### EXTRAIT DU TEXTE

Outre ce premier lot de penseurs qui hésitent, il existe un autre groupe ouvertement hostile à la révolution. Non pas, bien sûr, que ceux-ci affirment soutenir la tyrannie – qui admettrait une telle chose de toute façon ? – mais leur opposition à la révolution provient de leur conviction que la révolution est le résultat d’une conspiration. Comme cela se passe toujours dans la théorie du complot, ils ne peuvent pas, vraiment, nous en révéler tous les détails mais ils sont tout à fait prêts à essayer, et à faire connaître les détails, plus ou moins, pour notre intérêt bien sûr. Ces gens de ce dernier groupe colportent leurs conjectures spéculatives, irrationnelles et ignares, partout où ils vont, en une abrogation totale des devoirs de l’intellectuel. Il ne faut pas les confondre avec les intellectuels conservateurs qui, au moins, défendent certains principes, comme l’ordre et la tradition, et ne s’abaissent pas à colporter des rumeurs. Au lieu de cela, les penseurs qui soulèvent des objections mais s’alignent sur le régime ne sont que les porte-parole de l’appareil de sécurité exécrable qu’ils représentent.

Au niveau des intellectuels critiques, le vrai test que leur pose la révolution est double. Ils doivent éviter de se retrouver opposés à une révolution quand elle survient, simplement parce que cette révolution était inattendue, ou parce qu’elle ne répond pas à tous les critères que doit avoir une révolution. Un autre défi est d’éviter aussi d’idéaliser les révolutionnaires, de les transformer en forces du bien enfermées dans une bataille contre le mal.

######
### JEU DE DONNÉES

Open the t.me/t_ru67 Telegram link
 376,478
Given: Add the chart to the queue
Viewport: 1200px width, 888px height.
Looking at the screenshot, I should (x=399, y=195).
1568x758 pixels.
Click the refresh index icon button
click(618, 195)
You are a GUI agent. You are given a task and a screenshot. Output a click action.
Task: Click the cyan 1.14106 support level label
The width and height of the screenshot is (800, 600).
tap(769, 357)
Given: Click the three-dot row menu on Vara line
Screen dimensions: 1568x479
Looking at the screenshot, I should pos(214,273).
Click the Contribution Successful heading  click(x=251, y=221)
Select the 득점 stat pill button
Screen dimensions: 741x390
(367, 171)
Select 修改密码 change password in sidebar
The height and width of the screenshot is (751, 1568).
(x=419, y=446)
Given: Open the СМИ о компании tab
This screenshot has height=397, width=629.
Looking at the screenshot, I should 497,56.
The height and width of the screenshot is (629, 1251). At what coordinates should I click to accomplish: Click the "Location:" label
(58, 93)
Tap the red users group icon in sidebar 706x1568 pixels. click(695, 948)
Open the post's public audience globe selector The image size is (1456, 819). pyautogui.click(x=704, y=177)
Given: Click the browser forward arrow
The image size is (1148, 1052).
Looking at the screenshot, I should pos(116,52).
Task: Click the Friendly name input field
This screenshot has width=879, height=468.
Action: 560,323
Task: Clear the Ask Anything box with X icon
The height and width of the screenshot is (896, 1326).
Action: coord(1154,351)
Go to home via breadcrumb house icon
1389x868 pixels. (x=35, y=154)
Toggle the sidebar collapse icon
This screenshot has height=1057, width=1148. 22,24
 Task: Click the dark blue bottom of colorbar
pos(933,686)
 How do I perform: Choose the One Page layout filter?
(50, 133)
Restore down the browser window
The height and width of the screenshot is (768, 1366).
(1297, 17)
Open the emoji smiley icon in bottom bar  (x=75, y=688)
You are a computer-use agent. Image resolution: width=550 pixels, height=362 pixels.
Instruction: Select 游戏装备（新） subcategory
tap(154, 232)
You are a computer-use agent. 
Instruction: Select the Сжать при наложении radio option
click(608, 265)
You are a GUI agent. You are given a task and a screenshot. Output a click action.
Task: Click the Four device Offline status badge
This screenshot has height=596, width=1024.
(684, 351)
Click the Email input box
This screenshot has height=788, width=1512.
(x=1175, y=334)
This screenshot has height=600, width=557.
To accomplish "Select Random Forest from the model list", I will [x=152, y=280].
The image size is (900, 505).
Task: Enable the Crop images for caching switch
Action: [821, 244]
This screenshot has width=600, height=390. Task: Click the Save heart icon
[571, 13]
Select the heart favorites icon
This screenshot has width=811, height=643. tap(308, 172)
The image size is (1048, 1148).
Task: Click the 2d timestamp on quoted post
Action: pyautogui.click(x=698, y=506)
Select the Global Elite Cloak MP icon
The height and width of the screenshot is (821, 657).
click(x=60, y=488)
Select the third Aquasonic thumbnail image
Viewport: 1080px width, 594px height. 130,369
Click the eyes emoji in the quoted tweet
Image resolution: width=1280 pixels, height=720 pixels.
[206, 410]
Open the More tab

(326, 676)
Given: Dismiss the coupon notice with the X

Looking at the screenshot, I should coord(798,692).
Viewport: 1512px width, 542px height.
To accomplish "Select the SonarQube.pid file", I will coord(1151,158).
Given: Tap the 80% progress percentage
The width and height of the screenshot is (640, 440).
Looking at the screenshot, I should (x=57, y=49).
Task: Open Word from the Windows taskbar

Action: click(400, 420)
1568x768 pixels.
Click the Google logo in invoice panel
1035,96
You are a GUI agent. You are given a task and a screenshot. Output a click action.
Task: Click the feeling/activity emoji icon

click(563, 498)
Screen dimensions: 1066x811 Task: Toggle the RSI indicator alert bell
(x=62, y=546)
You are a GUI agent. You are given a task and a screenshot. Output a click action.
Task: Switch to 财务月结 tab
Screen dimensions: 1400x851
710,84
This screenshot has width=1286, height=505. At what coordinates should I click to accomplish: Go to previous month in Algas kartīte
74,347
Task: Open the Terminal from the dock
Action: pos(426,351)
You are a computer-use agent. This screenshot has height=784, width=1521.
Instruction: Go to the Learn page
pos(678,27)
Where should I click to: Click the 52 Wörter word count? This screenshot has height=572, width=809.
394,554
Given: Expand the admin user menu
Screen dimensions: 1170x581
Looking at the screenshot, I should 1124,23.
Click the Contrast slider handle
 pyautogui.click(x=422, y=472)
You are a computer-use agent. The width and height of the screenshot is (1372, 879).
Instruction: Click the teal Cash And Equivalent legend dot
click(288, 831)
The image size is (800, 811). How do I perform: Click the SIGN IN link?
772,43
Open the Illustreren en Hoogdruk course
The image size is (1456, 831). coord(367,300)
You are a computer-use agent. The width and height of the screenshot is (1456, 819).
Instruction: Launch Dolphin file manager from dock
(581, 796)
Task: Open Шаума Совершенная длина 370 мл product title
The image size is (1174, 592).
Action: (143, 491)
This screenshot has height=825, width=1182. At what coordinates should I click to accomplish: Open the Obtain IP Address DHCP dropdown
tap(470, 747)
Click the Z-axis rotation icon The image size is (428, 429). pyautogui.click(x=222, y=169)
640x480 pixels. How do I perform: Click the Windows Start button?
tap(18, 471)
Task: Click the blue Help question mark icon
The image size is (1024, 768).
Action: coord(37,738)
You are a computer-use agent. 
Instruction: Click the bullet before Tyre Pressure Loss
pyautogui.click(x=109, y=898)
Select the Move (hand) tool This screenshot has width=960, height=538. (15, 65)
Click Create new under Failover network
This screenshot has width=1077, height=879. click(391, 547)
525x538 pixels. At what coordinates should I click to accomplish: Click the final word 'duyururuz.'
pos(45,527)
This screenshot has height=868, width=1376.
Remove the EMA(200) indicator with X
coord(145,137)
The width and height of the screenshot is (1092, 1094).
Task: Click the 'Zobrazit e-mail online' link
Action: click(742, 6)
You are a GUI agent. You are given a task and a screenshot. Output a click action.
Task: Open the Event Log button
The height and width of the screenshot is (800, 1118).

######

* [TRAVAIL DEMANDÉ]:
**1.** D'après le texte sur les intellectuels et la révolution, de quoi le groupe ouvertement hostile à la révolution est-il convaincu ?
**2.** Prolongez le texte sur les intellectuels face à la révolution à partir de sa dernière phrase.

* [CORRIGÉ]:
**1.** Il est convaincu que la révolution est le résultat d'une conspiration.

**2.**
Une révolution est un moment historique où le libre arbitre du peuple défie la suprématie régnante, et les moyens de contrôle qui perpétuent son ordre. C’est aussi le moment où « le peuple » n’est plus une métaphore creuse brandie par des intellectuels et par les critiques du régime. Non, « le peuple » devient alors une réalité, une réalité qui peut être clairement désignée et mesurée à l’aune des autres réalités. « Le peuple » commence à prendre forme, à avoir un goût et une couleur, il devient un être de chair. Une révolution offre au peuple l’opportunité de mettre en avant ce qu’il a de meilleur, mais aussi de révéler ses pires caractères, quand la révolution est totalement définie par la négation, et la disparition d’une autorité de l’État.

Comme je l’ai dit, prendre une position de principe, de valeur, sur une révolution ne requiert pas tant une acceptation de l’évènement en tant que réalité tangible devant être comprise, que son soutien en tant qu’acte d’opposition au mal inhérent de l’injustice. Ou, sinon, d’opposition à la révolution si on en arrive à la conclusion que l’ordre dominant et sa préservation sont plus précieux que la liberté. Mon opinion est que la vertu est du côté de l’opprimé, mais ici, une subtile distinction doit être faite.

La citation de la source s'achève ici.